Every team that connects an agent to more than a handful of tools eventually hits the same wall — dozens of MCP servers, hundreds of function schemas, a context window that fills with API definitions before the model has read the user's request. The standard fix is retrieval: embed every tool's description, retrieve the top-K most relevant for each query, and hand the model a shortlist instead of the phone book. And the standard way to check that it's working is to measure recall, or Success@K — is the correct tool somewhere in the retrieved set?
It almost always is. Retrieve fifty tools out of three hundred and the right one is in the list well above ninety-nine percent of the time. That number is the reassurance the whole pattern runs on. It is also, according to two 2026 papers, measuring almost nothing.
The tool was in the list. So would a random one have been.#
The trap is chance. If you show the model a wide enough shortlist, the correct tool is present by luck — a randomly chosen set of K tools out of N contains it most of the time too. So a 99% recall doesn't tell you your retriever is good; it tells you your shortlist is big relative to the registry. The two are easy to confuse and the leaderboard rewards the confusion.
The 99% Success Paradox makes the gap literal with a chance-corrected metric called Bits-over-Random (BoR) — how much the shortlist actually narrows the choice versus a random set of the same size. On a standard retrieval task, BM25 and SPLADE both clear 99% Success@K=100 while scoring BoR ≈ 0: statistically indistinguishable from random selectivity. On MS MARCO, a thirteen-point recall gap between BM25 (85.7%) and the far fancier SimLM (98.7%) shrinks to 0.20 bits once you correct for chance, with all forty-one systems clustered against the same ceiling. The recall leaderboard was ranking noise.

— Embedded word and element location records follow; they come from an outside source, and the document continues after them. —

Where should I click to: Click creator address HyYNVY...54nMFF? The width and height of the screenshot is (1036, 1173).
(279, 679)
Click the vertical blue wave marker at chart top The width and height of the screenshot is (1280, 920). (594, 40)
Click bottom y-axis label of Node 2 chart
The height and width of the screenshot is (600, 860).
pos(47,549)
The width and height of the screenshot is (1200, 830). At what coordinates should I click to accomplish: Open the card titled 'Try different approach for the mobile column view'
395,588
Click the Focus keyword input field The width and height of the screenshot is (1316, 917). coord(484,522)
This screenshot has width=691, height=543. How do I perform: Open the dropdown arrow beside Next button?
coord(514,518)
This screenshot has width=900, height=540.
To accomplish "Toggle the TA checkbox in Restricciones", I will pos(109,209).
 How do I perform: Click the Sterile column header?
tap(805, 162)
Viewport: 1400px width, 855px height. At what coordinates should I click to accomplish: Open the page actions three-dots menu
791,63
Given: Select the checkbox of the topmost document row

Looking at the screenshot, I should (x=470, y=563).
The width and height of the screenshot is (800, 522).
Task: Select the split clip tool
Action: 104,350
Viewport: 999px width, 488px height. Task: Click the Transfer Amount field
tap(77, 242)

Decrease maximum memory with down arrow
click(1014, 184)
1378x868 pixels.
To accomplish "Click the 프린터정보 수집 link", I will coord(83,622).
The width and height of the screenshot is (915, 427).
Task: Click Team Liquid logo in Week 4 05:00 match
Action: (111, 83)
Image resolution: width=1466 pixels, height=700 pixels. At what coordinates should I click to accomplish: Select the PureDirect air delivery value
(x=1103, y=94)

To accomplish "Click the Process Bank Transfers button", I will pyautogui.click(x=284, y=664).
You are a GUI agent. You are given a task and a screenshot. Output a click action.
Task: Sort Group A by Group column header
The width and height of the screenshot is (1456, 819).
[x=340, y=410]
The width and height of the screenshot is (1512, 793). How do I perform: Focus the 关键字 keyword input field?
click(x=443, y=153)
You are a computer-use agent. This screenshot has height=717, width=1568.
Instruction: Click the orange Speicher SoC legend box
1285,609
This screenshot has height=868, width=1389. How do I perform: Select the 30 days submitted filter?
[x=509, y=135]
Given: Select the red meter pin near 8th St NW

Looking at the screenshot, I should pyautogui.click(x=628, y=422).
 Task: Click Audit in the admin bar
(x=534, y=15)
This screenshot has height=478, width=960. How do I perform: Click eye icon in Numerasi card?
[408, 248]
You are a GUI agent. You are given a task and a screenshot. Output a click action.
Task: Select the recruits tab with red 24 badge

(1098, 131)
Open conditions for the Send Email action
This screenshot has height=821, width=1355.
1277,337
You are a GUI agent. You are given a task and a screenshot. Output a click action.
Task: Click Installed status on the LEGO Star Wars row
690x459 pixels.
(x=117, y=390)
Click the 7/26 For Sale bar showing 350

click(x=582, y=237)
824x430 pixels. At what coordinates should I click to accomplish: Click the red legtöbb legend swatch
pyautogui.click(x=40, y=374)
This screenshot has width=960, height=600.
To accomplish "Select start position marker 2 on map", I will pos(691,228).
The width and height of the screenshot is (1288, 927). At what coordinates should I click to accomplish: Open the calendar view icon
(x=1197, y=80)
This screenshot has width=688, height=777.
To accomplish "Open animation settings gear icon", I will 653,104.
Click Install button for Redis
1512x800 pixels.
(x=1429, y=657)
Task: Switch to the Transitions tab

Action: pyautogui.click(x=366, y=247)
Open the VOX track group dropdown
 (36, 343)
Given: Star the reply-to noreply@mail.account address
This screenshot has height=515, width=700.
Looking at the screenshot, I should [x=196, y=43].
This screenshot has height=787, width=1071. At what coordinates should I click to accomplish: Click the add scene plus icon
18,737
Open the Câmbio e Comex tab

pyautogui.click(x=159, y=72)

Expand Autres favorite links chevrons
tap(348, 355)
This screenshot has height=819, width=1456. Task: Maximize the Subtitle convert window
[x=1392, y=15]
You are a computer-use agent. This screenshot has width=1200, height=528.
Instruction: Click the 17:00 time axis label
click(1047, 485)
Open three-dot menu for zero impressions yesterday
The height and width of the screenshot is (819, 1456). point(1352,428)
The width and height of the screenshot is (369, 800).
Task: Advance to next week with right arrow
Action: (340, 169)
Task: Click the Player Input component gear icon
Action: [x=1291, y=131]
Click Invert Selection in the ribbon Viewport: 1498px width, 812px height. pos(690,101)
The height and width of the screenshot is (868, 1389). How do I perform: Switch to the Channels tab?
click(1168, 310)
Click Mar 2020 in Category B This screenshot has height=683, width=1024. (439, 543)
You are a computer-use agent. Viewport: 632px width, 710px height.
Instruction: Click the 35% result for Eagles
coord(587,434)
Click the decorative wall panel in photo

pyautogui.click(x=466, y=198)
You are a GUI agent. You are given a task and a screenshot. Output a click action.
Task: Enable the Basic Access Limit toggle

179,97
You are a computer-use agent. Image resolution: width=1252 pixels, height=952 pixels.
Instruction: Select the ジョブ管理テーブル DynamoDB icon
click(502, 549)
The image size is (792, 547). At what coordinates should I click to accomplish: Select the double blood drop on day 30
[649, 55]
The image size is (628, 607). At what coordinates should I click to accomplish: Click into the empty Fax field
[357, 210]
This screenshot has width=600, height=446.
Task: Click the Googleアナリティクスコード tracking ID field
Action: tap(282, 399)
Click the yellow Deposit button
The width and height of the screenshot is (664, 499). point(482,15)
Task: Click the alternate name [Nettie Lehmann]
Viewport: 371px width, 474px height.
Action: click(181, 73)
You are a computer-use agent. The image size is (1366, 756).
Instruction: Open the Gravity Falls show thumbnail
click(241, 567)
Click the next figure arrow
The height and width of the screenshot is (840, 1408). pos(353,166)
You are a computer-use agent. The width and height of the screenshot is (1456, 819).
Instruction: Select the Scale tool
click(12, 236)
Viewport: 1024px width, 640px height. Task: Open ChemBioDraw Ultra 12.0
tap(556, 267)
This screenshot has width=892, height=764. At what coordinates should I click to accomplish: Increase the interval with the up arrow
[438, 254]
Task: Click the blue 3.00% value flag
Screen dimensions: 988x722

Recall answers "could the model have found the right tool?" An agent lives or dies on "did it pick it?" Those two questions diverge exactly where you deploy — big registries, sprawling MCP fleets.
The collapse even has a threshold. Define the expected coverage ratio λ = K·R̄/N — roughly, how many relevant items you'd expect a random shortlist to sweep up. Once λ climbs past 3–5, the random baseline dominates and selectivity collapses. The paper points at production systems that present about 58 tools to a model: those sit at λ ≈ 4.0, deep in the collapse zone, where a theoretically perfect selector buys roughly 0.02 bits over guessing. You can build a beautiful retriever and, at that depth, it is decoration.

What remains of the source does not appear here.